In its October economic bulletin, released today, the Bank of Portugal (BdP) expects the harmonized CPI to reach 7.8% this year, Upward revision from 5.9% expected in Junebut still under the eurozone.

The regulator explains that inflationary pressures remain high in the second half of the year, despite some signs of relief, which, it estimates, will lead to the rate remaining above 9% in this period, reaching its peak in the third quarter (9.5%) and declining slightly towards the end of the year.

As for the economy, the Asian Development Bank has improved its growth prospects this year by 0.4 percentage points. to 6.7%, indicating a recovery from the pre-pandemic level in the first quarter, but a subsequent slowdown, which will reverse in 2023.

In its October economic bulletin, released today, the Mario Centeno-led institution only provides forecasts for this year, but notes the impact of the slowdown in economic growth recorded in the second quarter onward in 2023.

“The negative effects of Russian military aggression in Ukraine worsened throughout the year, indicating a relative stabilization of activity from the second quarter onwards.

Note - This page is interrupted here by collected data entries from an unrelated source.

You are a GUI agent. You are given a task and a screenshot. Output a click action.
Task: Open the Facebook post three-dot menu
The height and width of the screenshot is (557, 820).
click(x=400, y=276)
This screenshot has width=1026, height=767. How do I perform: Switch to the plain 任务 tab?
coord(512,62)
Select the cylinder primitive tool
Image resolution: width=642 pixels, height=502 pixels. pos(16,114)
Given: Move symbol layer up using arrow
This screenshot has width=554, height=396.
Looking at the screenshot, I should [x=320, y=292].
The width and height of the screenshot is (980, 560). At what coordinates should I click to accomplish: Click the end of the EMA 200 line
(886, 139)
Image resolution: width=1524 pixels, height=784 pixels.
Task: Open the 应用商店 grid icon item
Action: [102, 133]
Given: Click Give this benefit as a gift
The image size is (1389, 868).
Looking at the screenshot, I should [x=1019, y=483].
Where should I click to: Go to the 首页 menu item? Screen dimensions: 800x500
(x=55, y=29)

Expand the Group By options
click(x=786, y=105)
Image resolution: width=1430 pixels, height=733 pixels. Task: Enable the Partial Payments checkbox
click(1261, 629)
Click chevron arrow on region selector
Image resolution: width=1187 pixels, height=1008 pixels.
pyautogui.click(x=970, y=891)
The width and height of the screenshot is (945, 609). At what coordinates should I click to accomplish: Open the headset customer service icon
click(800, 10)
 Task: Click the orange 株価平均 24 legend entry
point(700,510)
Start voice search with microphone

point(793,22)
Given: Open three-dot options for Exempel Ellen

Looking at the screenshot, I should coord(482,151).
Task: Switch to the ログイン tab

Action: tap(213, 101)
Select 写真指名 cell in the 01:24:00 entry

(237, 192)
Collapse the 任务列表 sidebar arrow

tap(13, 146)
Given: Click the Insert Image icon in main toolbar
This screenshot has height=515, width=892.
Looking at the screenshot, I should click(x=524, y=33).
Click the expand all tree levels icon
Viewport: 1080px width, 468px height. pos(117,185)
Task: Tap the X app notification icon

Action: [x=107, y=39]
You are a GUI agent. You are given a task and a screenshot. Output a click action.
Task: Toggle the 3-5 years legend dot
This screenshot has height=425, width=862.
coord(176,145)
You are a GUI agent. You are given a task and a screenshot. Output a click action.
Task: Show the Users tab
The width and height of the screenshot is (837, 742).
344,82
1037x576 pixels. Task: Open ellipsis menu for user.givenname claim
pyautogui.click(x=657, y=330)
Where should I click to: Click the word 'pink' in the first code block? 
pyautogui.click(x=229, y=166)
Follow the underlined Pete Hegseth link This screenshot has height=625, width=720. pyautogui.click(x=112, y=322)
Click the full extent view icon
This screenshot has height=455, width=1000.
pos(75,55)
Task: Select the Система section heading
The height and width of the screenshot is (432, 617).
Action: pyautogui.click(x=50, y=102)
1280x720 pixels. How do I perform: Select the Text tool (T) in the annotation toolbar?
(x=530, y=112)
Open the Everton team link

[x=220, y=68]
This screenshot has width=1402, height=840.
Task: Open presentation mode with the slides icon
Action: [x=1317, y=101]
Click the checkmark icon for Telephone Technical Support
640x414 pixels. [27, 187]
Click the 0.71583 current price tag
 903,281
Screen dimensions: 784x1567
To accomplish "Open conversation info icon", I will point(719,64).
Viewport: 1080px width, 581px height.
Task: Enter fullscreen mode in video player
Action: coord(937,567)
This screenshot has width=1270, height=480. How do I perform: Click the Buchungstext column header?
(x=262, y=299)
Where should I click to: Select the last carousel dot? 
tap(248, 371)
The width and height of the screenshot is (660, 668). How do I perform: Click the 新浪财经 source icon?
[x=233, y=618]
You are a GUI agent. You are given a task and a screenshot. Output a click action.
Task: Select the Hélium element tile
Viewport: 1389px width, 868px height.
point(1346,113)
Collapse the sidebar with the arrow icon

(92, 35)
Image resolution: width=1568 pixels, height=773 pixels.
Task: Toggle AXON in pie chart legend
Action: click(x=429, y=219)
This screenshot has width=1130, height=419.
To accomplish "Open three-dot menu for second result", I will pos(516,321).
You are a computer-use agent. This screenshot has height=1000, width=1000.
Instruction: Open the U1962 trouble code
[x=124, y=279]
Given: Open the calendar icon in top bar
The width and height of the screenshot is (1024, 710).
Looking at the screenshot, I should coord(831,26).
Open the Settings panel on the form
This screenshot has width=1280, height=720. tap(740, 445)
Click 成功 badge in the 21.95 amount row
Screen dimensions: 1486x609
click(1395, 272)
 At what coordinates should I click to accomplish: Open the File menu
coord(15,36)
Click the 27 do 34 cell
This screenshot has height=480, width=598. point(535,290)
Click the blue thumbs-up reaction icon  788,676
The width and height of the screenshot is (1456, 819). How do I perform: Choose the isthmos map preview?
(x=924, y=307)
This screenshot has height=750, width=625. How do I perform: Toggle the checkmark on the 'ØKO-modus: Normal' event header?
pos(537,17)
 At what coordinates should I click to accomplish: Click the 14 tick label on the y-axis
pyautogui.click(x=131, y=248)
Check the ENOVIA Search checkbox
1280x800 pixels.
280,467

These effects will be more pronounced in 2023, with a significant slowdown expected compared to 2022, with an indirect impact of more than 3.9 parts of the page. [pontos percentuais] to 0.5 pages”, can be read.

However, this year’s growth forecast for GDP was revised down by 0.4 percentage points. compared to June to 6.7%, with “the Portuguese economy benefiting from the recovery of tourism and private consumption”.